WHAT THE TASK REQUIRES
Convert the entries below into a JSON list of strings, from the line with "Click the Forms Integration info icon" to the line with "pyautogui.click(x=522, y=265)", including both of those lines. Use one string per line and leave out blank lines.

GIVEN RECORDS
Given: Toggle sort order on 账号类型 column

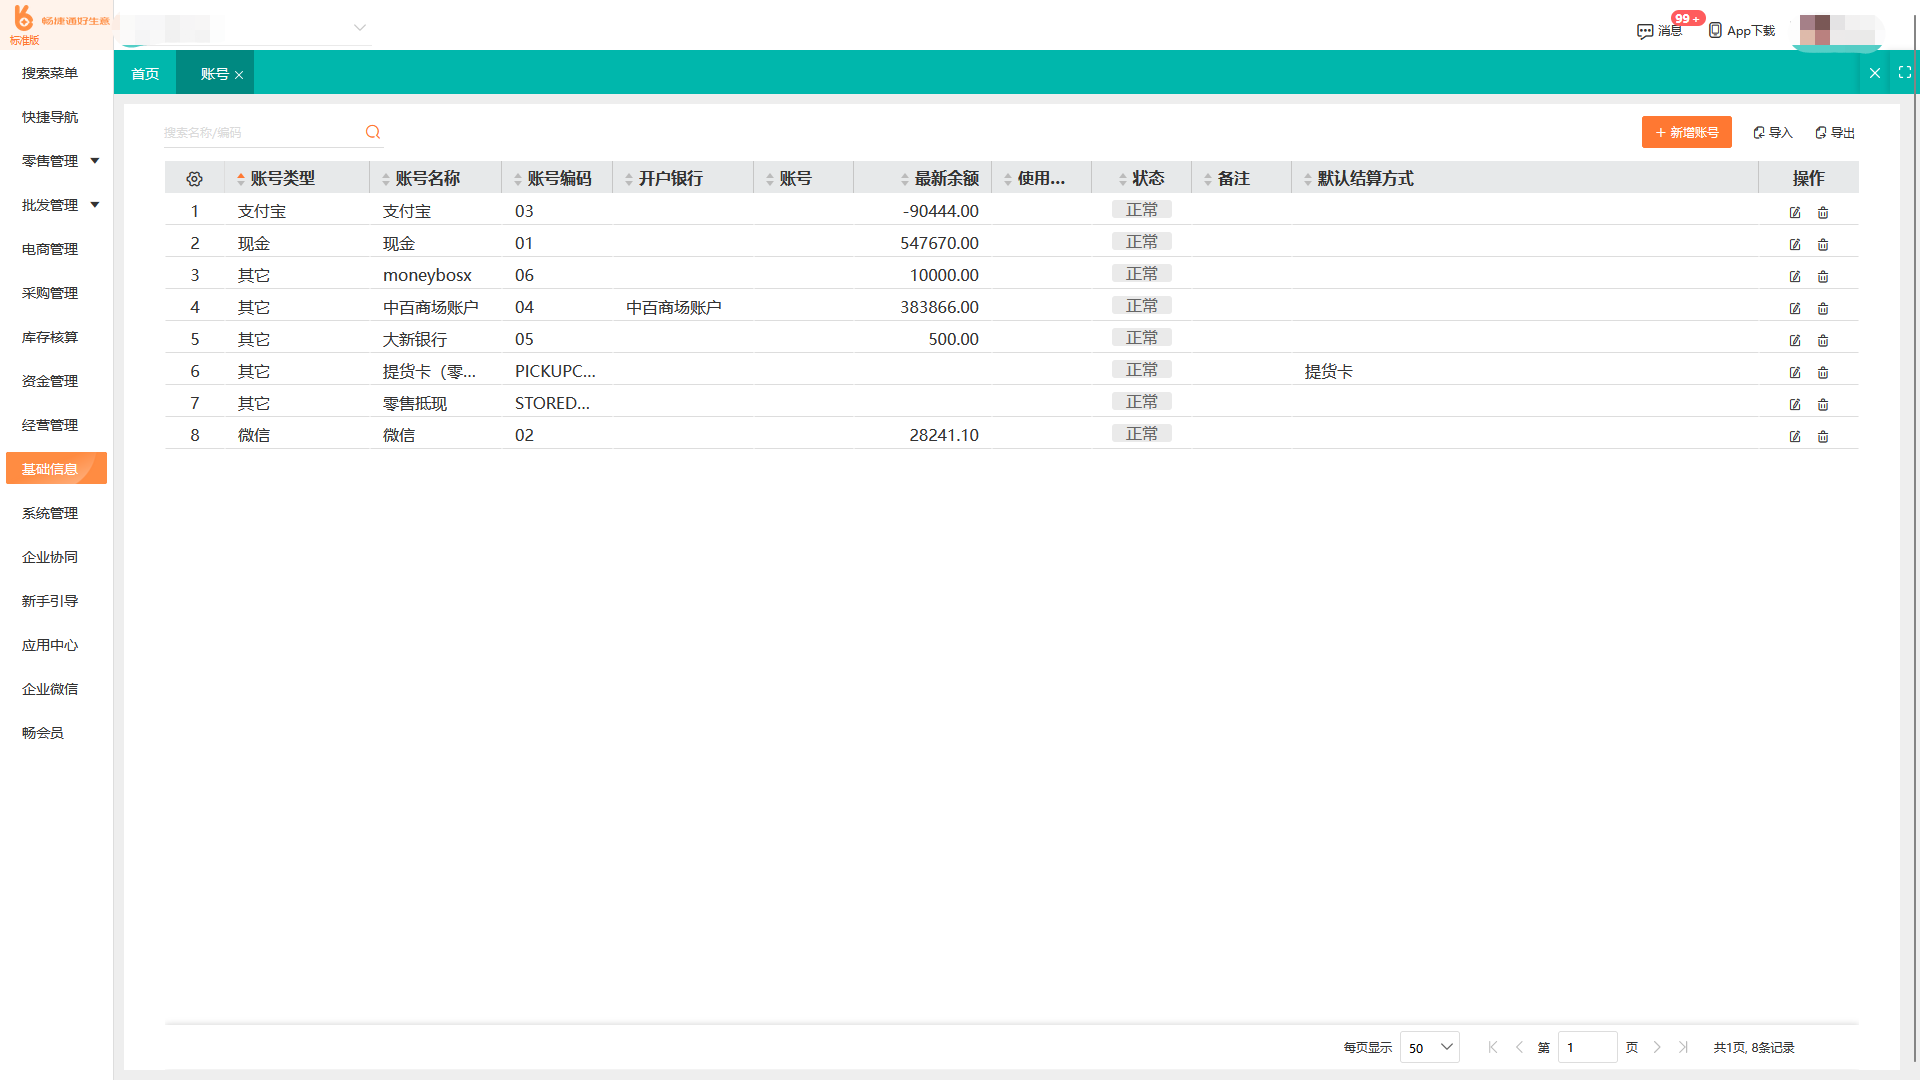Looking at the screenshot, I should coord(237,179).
--
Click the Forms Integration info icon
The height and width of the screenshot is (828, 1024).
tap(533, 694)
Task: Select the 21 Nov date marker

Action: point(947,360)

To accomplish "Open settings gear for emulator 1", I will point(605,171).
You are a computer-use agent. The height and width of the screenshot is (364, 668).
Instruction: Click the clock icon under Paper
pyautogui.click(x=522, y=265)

RESULT FOR THIS TASK
[
  "Click the Forms Integration info icon",
  "The height and width of the screenshot is (828, 1024).",
  "tap(533, 694)",
  "Task: Select the 21 Nov date marker",
  "Action: point(947,360)",
  "To accomplish \"Open settings gear for emulator 1\", I will point(605,171).",
  "You are a computer-use agent. The height and width of the screenshot is (364, 668).",
  "Instruction: Click the clock icon under Paper",
  "pyautogui.click(x=522, y=265)"
]